Integration and demonstration

The functions, components and methods developed in the project are defined in three use cases and demonstrated in a driving simulator for autonomous driving.  

Thus, a comprehensive ecosystem is emerging that fundamentally addresses the challenges of autonomous driving systems through dedicated research and development: a small data base, increasing the stability of trained AI to data perturbations, data efficiency, plausibility and validation of AI-supported functions, and increasing functional goodness. 

[at] is technology provider of the project community  

AI Knowledge is a project of the AI family, which includes AI Delta Learning, AI Safeguarding and AI Data Tooling. The research project initiated by the VDA flagship initiative "autonomous and connected driving" is funded by the Federal Ministry for Economic Affairs and Energy for a period of 36 months and relies on 16 highly specialised project partners from Germany. [at] supports the innovative project environment AI Knowledge as a technology expert.  

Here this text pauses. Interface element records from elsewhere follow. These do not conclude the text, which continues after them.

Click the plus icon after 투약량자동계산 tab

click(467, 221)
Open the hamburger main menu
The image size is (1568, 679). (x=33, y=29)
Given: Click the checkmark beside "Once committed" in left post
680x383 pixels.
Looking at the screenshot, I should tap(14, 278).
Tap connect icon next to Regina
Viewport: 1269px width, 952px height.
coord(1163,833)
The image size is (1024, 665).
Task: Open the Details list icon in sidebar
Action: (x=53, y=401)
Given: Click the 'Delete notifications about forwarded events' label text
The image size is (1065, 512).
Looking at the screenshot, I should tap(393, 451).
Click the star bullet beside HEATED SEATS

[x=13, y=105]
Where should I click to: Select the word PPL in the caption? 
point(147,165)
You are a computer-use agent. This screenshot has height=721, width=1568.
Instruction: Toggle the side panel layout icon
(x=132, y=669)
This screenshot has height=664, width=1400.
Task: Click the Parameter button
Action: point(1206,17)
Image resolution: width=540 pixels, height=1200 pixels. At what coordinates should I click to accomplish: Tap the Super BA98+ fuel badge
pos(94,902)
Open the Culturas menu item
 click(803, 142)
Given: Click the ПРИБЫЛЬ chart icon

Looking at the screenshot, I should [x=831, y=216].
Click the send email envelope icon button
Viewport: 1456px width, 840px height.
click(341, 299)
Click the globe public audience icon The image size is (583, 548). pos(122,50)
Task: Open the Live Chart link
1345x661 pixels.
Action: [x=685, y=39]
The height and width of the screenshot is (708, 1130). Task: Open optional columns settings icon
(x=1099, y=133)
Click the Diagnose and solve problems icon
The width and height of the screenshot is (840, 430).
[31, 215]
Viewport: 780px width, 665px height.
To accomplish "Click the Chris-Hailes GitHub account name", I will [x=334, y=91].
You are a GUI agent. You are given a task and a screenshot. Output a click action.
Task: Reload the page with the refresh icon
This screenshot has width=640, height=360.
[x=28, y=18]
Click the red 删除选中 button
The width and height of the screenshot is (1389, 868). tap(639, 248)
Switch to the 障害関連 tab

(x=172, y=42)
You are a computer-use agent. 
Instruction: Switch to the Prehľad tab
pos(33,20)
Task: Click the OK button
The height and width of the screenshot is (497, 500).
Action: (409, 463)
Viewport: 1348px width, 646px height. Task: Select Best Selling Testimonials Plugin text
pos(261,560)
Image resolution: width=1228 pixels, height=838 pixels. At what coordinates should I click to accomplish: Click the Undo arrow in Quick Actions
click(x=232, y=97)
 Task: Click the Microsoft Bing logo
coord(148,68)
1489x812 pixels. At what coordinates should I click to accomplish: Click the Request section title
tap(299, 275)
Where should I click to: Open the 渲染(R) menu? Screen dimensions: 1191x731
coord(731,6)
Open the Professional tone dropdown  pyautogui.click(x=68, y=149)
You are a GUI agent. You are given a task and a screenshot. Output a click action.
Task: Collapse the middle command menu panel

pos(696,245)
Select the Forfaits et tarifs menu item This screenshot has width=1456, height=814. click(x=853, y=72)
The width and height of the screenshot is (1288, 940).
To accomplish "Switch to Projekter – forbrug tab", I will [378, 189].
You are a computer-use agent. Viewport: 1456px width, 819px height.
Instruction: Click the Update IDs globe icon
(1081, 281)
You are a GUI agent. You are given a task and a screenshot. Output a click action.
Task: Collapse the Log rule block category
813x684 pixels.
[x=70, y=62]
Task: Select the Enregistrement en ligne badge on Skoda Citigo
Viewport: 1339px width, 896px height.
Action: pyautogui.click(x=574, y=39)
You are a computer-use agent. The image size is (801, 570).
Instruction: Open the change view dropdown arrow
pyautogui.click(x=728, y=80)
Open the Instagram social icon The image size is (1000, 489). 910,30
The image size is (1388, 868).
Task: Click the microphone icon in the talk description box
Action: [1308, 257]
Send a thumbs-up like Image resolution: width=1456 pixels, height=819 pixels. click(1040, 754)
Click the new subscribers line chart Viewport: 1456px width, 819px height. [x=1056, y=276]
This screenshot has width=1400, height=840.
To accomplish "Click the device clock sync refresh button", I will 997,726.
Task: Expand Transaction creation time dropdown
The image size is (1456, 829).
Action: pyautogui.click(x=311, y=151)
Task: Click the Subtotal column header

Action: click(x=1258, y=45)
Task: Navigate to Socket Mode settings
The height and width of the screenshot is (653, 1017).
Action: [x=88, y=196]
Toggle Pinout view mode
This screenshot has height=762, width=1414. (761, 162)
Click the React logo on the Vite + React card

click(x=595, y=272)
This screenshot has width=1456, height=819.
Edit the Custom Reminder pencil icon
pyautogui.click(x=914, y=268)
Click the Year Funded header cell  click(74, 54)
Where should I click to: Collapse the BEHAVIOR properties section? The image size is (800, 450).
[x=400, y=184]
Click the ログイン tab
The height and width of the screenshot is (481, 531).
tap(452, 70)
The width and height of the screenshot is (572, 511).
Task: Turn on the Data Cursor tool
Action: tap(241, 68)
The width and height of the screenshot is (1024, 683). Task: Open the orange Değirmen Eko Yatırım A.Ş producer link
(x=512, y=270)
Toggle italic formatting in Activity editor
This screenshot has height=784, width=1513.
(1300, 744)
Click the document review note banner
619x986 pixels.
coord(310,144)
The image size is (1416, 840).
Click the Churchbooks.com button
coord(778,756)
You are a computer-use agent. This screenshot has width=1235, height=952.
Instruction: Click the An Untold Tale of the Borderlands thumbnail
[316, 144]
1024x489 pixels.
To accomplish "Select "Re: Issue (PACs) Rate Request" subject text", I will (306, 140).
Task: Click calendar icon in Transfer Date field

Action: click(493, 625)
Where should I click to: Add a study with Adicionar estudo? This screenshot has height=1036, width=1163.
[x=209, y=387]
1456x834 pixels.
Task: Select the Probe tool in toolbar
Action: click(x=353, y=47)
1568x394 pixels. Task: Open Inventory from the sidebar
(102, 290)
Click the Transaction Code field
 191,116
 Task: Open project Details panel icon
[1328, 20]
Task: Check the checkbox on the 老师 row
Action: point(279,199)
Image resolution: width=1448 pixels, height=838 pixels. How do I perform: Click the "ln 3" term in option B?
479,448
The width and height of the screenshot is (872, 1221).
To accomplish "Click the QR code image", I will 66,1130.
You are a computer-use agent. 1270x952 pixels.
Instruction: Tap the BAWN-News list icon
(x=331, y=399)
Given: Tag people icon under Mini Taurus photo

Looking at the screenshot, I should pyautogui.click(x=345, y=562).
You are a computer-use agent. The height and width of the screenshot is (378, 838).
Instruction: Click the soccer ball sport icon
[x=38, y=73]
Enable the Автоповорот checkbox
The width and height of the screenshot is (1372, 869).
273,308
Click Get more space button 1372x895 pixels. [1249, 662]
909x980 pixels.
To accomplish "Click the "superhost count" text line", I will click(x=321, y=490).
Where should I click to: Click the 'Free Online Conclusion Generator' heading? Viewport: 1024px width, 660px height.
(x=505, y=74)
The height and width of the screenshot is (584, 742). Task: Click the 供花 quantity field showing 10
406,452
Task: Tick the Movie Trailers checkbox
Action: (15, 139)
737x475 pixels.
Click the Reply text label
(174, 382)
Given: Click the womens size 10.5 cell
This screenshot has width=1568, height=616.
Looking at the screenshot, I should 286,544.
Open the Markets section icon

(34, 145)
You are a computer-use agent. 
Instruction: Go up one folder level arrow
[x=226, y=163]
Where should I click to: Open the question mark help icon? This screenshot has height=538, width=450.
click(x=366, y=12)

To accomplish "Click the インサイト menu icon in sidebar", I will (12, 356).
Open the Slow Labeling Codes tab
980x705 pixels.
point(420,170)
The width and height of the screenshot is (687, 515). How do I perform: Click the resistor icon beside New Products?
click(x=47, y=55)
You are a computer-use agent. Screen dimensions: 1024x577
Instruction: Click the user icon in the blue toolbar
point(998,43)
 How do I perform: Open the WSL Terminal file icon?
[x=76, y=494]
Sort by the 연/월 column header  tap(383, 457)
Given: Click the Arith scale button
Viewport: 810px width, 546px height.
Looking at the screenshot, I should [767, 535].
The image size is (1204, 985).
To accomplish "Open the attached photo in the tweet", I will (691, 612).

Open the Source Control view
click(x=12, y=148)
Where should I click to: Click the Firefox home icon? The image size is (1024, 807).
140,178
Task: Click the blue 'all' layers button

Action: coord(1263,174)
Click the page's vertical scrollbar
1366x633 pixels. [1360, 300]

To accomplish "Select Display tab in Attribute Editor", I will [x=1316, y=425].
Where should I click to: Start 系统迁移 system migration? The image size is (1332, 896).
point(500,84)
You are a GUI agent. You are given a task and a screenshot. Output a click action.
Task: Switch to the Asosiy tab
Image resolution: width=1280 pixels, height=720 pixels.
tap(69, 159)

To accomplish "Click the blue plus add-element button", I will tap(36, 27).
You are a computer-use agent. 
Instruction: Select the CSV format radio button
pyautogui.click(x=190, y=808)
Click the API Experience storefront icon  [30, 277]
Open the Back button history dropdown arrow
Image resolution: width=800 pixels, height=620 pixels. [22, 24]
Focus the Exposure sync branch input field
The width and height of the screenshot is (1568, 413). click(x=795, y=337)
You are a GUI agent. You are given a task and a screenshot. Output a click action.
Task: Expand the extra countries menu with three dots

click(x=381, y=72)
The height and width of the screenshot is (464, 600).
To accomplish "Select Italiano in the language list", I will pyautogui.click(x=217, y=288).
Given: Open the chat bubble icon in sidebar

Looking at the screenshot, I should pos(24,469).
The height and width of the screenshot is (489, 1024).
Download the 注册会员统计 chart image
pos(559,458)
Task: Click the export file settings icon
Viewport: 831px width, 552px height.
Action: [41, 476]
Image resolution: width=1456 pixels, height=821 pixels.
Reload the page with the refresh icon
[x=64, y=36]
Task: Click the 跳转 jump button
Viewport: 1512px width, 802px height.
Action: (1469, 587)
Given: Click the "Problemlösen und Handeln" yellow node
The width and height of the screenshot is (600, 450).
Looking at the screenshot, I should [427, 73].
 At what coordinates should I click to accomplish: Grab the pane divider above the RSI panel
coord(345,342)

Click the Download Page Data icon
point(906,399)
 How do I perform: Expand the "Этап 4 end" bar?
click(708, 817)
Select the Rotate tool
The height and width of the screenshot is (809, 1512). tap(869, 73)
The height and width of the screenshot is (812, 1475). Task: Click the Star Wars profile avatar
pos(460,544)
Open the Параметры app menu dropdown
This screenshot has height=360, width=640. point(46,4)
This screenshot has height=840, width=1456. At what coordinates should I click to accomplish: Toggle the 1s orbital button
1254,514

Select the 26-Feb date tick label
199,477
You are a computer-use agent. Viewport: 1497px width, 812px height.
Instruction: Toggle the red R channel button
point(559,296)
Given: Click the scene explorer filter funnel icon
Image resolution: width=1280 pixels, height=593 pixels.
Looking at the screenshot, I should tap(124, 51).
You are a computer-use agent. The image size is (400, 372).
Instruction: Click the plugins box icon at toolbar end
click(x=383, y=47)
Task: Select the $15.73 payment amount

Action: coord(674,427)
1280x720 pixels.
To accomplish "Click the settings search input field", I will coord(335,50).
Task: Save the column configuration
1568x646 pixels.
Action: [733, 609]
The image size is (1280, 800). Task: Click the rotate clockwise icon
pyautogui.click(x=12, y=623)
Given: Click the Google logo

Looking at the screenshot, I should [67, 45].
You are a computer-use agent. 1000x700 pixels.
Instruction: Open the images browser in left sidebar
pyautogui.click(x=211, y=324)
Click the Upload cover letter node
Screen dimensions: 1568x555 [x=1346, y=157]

Based on auto-encoders, our specialists try to develop a more differentiated picture of black-box models and to make decisions made locally explainable. Specifically, on the basis of image and/or sensor data from the autonomous vehicle and with the help of modern text classification methods, we will attempt to divide driving situations into dangerous, precarious and normal situations. 

For this, existing knowledge about data before and/or during model training is extracted from the data set itself. The result is a conformity assessment by measuring the similarity between prediction and extracted knowledge. This in turn leads to the fact that these results can be used to trigger conformance warnings, training data selection, model improvement.